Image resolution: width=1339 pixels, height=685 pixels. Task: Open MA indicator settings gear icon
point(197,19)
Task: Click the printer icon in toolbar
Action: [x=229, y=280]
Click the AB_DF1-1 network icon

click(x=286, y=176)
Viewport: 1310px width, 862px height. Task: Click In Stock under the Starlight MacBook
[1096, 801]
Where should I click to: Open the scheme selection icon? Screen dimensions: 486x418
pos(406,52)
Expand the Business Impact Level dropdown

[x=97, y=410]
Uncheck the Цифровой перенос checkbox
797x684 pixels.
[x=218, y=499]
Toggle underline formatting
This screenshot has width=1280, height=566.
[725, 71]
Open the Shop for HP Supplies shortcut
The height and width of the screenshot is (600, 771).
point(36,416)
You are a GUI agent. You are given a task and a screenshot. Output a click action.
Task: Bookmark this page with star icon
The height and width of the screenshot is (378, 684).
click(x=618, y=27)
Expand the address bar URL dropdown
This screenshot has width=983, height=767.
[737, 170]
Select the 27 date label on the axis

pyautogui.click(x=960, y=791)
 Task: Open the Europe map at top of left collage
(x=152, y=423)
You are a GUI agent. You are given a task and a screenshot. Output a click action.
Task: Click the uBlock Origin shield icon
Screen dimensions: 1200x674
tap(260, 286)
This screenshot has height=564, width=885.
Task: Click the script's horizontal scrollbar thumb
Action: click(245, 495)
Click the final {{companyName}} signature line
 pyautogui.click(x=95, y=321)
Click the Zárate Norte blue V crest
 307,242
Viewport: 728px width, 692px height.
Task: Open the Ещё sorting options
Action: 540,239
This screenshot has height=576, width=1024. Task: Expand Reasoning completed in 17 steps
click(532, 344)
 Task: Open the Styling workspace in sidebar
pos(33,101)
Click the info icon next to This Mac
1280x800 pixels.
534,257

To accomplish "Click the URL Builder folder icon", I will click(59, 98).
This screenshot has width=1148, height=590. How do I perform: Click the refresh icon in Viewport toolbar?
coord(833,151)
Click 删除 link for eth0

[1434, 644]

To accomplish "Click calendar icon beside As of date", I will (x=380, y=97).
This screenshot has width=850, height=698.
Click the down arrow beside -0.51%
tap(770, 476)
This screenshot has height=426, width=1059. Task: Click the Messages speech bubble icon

- - - -

TASK PROMPT: Find the string "accomplish" in the material above. Then copy each line that has it.

ANSWER BOX:
To accomplish "Click the URL Builder folder icon", I will click(59, 98).
To accomplish "Click calendar icon beside As of date", I will (x=380, y=97).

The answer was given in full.